When a device fails inspection or needs calibration, you can’t just hand it to any repair shop. Most states require that companies and individuals who install, repair, or recondition commercial weighing and measuring devices register with the state weights and measures authority. As part of this registration, the service agency must demonstrate that it has adequate test equipment and field standards, and that its technicians understand the legal metrology requirements for the devices they work on.10National Institute of Standards and Technology. Weights and Measures Program Requirements – A Handbook for the Weights and Measures Administrator
In many jurisdictions, a registered service technician in good standing can place a repaired device back into service, allowing you to use it in trade until the state performs its own follow-up test. The technician typically files a placing-in-service report with the regulatory authority within a short deadline after the work is completed. This report creates a paper trail linking the repair to a specific technician and agency, which matters if accuracy problems surface later. Using an unregistered technician not only risks a shoddy repair but can also mean the device stays out of service until a state inspector can visit, which might take weeks.
Registration fees are set at the state or county level and structured on a per-device basis. Larger or more complex equipment generally costs more to register than a small countertop scale. Fees for basic retail scales often start in the range of $20 to $30 per device per year, while high-capacity vehicle scales or multi-dispenser fuel stations can cost several hundred dollars annually. Scanner registration fees for retail stores tend to scale with the number of checkout lanes. These fees fund the inspectors and administrative infrastructure needed to keep the system running.
Most jurisdictions operate on an annual inspection cycle. You’ll need to renew your registration before the current certificate expires. Late renewals are taken seriously. Some jurisdictions impose penalty charges as steep as 100% of the original fee for registrations that go delinquent, on top of potential collection costs. Letting a registration lapse doesn’t just cost extra money; it can result in your equipment being sealed out of service until you catch up, shutting down any part of your operation that depends on those devices.

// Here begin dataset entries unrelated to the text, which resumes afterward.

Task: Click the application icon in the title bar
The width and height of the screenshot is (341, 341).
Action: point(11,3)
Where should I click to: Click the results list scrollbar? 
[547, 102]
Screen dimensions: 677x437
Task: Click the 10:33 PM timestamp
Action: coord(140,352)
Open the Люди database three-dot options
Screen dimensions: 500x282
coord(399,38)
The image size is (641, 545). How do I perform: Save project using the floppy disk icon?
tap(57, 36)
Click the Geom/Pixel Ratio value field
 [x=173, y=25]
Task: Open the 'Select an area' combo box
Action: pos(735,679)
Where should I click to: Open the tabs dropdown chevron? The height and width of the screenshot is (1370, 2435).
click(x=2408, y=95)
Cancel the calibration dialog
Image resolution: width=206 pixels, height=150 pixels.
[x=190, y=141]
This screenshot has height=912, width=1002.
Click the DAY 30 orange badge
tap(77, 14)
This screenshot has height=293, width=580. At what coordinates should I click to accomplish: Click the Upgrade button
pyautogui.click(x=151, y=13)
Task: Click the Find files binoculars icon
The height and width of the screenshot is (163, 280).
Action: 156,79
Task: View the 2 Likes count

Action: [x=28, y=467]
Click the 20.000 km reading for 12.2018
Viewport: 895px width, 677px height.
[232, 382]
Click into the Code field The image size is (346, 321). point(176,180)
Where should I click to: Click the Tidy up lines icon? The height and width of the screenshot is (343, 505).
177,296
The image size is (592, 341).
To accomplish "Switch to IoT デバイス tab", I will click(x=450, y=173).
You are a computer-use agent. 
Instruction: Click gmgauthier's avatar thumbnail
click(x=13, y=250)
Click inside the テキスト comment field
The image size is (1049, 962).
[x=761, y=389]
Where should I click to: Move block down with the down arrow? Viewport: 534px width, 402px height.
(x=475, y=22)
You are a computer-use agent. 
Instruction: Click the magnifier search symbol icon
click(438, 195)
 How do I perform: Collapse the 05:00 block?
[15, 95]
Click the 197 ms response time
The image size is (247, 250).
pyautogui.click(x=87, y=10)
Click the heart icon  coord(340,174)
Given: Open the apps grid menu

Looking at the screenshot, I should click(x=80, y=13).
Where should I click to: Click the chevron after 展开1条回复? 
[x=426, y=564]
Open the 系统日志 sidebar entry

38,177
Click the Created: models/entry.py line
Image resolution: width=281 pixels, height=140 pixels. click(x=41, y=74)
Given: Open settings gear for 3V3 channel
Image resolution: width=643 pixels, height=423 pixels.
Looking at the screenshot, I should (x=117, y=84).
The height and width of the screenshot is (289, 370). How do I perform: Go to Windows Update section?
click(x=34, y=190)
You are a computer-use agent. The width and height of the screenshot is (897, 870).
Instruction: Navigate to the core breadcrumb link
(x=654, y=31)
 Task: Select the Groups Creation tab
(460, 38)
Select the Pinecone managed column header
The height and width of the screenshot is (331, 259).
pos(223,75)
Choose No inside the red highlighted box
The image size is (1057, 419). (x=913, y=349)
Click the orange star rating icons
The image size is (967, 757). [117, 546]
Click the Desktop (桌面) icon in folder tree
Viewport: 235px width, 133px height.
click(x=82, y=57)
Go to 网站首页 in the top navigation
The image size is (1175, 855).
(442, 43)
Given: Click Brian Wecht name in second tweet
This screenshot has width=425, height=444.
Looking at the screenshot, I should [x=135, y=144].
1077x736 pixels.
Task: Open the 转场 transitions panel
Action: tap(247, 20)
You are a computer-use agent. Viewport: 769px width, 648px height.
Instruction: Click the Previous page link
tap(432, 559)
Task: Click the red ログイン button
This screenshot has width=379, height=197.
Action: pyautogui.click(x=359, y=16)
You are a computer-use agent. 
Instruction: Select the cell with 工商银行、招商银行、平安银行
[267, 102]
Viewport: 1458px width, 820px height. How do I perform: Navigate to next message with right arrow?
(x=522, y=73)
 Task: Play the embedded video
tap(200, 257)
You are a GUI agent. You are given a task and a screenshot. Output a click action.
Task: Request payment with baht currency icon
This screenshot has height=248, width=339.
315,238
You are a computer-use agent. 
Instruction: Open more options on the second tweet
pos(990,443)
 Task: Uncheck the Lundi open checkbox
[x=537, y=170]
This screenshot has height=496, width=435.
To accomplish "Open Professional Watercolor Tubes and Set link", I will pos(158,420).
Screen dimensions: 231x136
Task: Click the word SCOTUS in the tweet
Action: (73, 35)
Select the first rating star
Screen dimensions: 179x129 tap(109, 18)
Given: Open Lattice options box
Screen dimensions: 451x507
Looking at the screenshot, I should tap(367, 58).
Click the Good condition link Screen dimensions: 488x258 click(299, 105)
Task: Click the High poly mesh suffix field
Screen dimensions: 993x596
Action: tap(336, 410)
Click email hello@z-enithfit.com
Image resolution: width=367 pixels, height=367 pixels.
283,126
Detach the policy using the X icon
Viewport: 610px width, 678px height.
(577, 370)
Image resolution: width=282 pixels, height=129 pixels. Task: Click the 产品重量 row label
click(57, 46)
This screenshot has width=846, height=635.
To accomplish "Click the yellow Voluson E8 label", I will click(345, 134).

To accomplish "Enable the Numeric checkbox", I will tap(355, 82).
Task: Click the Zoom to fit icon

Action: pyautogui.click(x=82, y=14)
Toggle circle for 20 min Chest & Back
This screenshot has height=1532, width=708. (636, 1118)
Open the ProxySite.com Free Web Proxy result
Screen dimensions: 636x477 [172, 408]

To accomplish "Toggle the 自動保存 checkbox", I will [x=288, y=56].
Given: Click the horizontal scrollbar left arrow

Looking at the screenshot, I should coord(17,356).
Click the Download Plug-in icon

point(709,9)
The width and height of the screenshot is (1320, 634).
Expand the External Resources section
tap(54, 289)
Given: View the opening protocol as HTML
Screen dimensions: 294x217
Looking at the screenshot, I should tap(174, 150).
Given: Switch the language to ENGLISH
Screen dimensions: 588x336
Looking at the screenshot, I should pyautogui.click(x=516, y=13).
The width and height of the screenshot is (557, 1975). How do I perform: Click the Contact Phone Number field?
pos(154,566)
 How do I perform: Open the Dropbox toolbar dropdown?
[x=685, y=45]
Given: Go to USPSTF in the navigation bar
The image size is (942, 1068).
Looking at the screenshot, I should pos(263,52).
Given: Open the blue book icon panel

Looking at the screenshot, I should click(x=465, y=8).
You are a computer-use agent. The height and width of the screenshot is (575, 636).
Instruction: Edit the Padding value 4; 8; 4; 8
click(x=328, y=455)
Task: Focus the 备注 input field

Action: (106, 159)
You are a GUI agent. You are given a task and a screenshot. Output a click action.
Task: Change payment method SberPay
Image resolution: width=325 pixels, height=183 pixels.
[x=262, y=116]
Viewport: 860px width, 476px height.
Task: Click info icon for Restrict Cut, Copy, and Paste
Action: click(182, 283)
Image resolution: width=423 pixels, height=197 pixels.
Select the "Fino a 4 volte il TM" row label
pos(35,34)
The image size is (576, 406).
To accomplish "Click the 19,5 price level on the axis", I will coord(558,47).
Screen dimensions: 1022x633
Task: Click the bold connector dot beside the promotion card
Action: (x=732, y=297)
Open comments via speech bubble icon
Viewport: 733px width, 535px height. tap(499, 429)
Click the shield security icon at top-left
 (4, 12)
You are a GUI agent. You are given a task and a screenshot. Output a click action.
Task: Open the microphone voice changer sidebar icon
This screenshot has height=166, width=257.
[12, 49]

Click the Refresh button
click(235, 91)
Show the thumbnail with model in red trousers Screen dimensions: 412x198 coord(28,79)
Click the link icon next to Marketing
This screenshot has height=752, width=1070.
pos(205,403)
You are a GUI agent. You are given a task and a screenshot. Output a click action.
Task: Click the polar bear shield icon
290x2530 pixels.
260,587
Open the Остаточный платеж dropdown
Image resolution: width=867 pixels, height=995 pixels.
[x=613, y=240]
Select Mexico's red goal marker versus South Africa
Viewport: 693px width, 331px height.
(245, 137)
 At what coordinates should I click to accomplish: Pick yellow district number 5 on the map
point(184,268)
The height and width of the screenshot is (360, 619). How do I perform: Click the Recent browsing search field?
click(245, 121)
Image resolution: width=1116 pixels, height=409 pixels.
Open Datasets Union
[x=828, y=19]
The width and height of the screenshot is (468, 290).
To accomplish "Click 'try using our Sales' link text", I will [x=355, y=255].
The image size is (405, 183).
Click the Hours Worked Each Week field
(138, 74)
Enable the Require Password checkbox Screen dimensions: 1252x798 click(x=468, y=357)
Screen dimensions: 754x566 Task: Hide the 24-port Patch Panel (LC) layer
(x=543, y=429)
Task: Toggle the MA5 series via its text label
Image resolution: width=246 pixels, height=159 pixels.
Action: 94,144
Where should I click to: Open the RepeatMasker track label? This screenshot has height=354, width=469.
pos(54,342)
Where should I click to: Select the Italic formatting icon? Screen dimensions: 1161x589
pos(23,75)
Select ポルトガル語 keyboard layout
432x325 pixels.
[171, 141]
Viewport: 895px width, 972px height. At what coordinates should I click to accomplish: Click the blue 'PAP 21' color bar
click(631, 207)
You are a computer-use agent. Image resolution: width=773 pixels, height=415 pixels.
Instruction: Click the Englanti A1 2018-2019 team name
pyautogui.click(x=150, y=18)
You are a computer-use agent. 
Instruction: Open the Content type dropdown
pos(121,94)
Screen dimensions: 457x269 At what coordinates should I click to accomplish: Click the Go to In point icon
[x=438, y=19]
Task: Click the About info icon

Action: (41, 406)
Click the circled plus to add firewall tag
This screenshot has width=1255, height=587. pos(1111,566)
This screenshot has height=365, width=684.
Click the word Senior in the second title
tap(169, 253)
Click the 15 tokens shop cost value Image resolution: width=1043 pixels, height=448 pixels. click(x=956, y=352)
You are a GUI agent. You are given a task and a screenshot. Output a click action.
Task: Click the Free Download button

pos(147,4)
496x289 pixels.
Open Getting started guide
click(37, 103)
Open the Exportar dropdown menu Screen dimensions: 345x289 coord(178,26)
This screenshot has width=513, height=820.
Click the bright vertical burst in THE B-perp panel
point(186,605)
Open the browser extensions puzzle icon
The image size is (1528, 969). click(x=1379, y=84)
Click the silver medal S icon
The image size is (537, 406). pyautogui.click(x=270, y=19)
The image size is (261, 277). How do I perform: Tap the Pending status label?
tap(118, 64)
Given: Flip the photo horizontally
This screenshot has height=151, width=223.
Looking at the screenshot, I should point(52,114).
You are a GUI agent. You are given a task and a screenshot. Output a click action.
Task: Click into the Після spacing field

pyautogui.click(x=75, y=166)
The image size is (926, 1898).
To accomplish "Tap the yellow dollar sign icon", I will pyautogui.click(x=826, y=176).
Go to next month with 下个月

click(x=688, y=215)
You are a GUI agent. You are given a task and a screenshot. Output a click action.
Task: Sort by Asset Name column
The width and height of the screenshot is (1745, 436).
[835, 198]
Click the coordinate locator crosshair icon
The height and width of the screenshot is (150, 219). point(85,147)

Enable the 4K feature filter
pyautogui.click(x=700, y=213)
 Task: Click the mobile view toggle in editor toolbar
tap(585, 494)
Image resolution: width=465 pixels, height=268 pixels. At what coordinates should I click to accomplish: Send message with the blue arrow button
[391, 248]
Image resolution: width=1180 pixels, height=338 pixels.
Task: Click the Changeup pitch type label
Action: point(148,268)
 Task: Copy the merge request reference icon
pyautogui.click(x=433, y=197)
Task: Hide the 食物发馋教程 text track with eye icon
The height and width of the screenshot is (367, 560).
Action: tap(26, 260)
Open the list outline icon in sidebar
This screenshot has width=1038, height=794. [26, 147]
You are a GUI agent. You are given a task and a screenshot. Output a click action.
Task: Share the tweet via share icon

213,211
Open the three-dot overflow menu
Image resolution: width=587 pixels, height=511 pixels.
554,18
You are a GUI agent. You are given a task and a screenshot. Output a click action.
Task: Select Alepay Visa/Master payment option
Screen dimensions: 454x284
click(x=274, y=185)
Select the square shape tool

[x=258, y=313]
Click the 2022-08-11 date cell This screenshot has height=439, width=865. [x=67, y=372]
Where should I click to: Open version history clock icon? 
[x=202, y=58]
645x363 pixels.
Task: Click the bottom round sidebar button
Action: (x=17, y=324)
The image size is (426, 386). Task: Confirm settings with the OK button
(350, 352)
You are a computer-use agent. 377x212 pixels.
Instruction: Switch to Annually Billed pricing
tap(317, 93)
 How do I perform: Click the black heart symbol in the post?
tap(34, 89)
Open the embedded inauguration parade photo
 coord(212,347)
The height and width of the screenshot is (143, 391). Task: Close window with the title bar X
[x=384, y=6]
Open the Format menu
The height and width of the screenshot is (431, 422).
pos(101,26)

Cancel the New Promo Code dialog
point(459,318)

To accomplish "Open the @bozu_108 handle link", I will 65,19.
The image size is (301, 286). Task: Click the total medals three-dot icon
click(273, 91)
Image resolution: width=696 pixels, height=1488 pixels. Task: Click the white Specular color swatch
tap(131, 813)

Enforcement happens almost entirely at the state and local level. NIST sets the standards and publishes the model laws, but your state’s weights and measures authority is the one that shows up, runs the tests, and issues penalties. The Uniform Weights and Measures Law gives the state director broad authority to inspect and test any commercial device, approve correct equipment, and reject equipment that fails. Rejected devices must be corrected, replaced, or removed from service.6National Institute of Standards and Technology. NIST Handbook 130 – Uniform Laws and Regulations in the Areas of Legal Metrology and Fuel Quality
Penalty structures vary by state, but most include civil fines per violation that can range from a few hundred dollars to several thousand dollars, depending on the severity and whether it’s a repeat offense. Some states also treat deliberate fraud with inaccurate devices as a criminal matter. Beyond the fines themselves, the real cost of non-compliance is operational disruption. A rejected device can’t be used until it’s repaired and retested, and if your business depends on that scale or meter, every day it’s offline is lost revenue. Staying ahead of registration deadlines and keeping equipment properly maintained is far cheaper than dealing with the consequences of a failed inspection.